Get changes between a commit and its parent with l

2019-03-27 02:01发布

问题:

I am working with libgit2sharp (a C# wrapper for libgit2) and have been running into issues because it doesnt have a lot of the functionality I am hoping for (hopefully I can contribute to it soon; this seems like a really useful project)

The thing I am trying to do right now is get a list of the files changed from a particular commit and its parent. I will not try to figure out what has changed between a merge and its two parents. I am more interested in regular commits.

These guys (https://github.com/libgit2/libgit2sharp/issues/89) are working on something similar. I think their procedure is a sound idea but I am a little weak on my understanding of GIT internals (there are loads of guides on an end user's guide to GIT but not so much on internal structure)

I am curious how GIT itself does a "git diff" command. Supposedly GIT doesnt actually store deltas but rather a full version of the file (if it is unchanged it will just point to an existing SHA. This information can be found from various sources such as here http://xentac.net/2012/01/19/the-real-difference-between-git-and-mercurial.html). This seems to make it harder to get the changes between two commits (in my case a particular commit and its single parent) because the data isnt stored as part of the commit (which is clear if you examine the Commit class in libgit2sharp's Commit.cs file).

What I can get access to from a commit is the tree. Would it make sense to do the following to find this information:

1) Start at the desired commit and walk down the tree and store all the SHA values in a set.

2) Start at the parent for the desired commit and walk down its tree to store all its blob SHA values in another set.

3) The SHA's for the files changed will be the files that are not in the intersection of the two sets.

The problem I see with this approach is that it doesnt look like there is a way to get the filename from the blob's SHA value (I dont see anything that can do this in libgit2sharp's Blob.cs file).

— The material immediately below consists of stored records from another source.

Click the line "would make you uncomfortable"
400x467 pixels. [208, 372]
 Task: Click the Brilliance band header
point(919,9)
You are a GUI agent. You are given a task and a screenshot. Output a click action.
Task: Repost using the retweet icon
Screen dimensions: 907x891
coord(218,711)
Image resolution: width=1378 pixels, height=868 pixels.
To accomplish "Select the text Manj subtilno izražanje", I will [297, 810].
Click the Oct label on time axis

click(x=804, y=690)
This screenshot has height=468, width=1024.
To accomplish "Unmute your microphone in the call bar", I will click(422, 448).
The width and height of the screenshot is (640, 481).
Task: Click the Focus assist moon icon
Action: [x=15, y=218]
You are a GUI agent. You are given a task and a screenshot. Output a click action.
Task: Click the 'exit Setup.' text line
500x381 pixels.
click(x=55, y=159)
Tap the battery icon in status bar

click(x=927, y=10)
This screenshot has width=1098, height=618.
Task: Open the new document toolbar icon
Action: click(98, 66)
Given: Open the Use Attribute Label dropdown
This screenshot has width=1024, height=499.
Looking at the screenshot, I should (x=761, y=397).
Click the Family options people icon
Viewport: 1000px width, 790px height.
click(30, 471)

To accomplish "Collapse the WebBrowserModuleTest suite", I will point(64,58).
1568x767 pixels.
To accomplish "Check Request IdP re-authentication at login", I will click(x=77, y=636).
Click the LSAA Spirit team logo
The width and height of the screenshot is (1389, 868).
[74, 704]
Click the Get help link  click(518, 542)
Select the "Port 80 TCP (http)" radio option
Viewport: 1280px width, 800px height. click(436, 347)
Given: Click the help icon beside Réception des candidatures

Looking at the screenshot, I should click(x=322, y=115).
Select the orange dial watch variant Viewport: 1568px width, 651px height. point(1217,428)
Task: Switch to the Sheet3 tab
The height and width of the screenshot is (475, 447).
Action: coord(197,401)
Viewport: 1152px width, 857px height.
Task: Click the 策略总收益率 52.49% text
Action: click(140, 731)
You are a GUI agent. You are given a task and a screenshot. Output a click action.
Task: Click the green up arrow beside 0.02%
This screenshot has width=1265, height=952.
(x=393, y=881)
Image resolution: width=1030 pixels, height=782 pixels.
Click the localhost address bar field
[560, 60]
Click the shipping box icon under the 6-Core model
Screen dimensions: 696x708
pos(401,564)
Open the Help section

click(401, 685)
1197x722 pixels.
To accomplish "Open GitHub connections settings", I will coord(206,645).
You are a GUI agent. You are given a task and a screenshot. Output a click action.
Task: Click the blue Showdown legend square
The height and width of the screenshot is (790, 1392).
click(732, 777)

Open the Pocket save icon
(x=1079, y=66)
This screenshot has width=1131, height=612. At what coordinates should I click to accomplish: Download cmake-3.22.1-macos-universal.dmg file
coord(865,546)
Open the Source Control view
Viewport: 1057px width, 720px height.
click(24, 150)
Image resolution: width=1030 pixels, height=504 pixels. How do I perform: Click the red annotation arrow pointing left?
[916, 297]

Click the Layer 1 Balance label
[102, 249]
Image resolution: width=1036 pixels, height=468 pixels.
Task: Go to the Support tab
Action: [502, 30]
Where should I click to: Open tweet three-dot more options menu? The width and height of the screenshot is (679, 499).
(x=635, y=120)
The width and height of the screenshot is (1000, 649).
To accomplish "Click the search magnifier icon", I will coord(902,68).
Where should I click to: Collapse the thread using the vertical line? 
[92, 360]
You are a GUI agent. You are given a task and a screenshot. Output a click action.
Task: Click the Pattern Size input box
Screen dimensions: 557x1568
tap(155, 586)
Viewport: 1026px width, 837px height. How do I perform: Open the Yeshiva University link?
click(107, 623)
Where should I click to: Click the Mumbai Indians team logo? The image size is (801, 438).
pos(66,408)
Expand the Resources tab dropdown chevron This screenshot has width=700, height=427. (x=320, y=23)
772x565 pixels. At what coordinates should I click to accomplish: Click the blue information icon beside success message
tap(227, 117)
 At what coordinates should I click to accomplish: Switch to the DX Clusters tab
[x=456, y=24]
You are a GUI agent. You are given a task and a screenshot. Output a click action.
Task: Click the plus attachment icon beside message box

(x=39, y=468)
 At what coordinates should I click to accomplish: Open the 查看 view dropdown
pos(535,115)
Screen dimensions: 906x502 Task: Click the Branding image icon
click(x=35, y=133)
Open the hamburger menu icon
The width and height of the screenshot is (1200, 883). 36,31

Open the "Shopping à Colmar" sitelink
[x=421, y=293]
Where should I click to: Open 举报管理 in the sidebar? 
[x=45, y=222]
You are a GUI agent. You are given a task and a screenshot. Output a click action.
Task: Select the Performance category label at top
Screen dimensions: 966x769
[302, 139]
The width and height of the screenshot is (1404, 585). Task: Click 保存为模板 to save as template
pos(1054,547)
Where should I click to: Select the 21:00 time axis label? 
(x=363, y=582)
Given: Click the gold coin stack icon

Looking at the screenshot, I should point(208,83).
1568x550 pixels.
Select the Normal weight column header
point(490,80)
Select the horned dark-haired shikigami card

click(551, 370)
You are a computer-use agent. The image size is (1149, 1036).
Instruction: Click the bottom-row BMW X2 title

I know there are a lot of facets to this question but they are part of this large goal to get a particular piece of data from git.

Thanks.

回答1:

What you're after, a tree diffing feature, already exists in libgit2 as defined in tree.h header.

The git_tree_diff() function compares two Trees and invokes a callback for every difference (addition, updation and deletion). The callback function is being passed a git_tree_diff_data structure with the filepath of the considered blob, its status, the former and current filemodes and the former and current SHAs.

From LibGit2Sharp perspective, it would make more sense to leverage existing libgit2 feature rather than re-implementing them in C#. However, even if you can get some inspiration from existing Interop definitions, things tend to become quickly tricky when trying to tame .Net/native interop layer.

From your perspective (as contributing to LibGit2Sharp may not your primary goal ;)), another option would be to port the C code to C#, relying on LibGit2Sharp existing features to walk down the trees. git_tree_diff() (and its satellite functions) is a very clean piece of code, and although it does quite a complex job, the comments are very clear and helpful.

References:

  • The git_tree_diff() function is implemented in src/tree.c
  • Tests exercising this feature are available here

Note: In order to bind git_tree_diff(), an issue should be opened in libgit2 tracker requesting that the method definition should be updated in order to be GIT_EXTERN'd. Otherwise it won't be accessible from .Net.

UPDATE

Release v0.9.0 of LibGit2Sharp eventually brought the Tree to Tree diffing feature.

TreeChanges changes = repo.Diff.Compare(fromTree, newTree);

Exposed properties are:

  • Added/Modified lines
  • Collections of TreeEntry changes per kind of change (eg. Added, Modified, ...)
  • The diff Patch

You can find more about this feature and how to leverage the TreeChanges by taking a look at the unit tests in DiffTreeToTreeFixture.cs.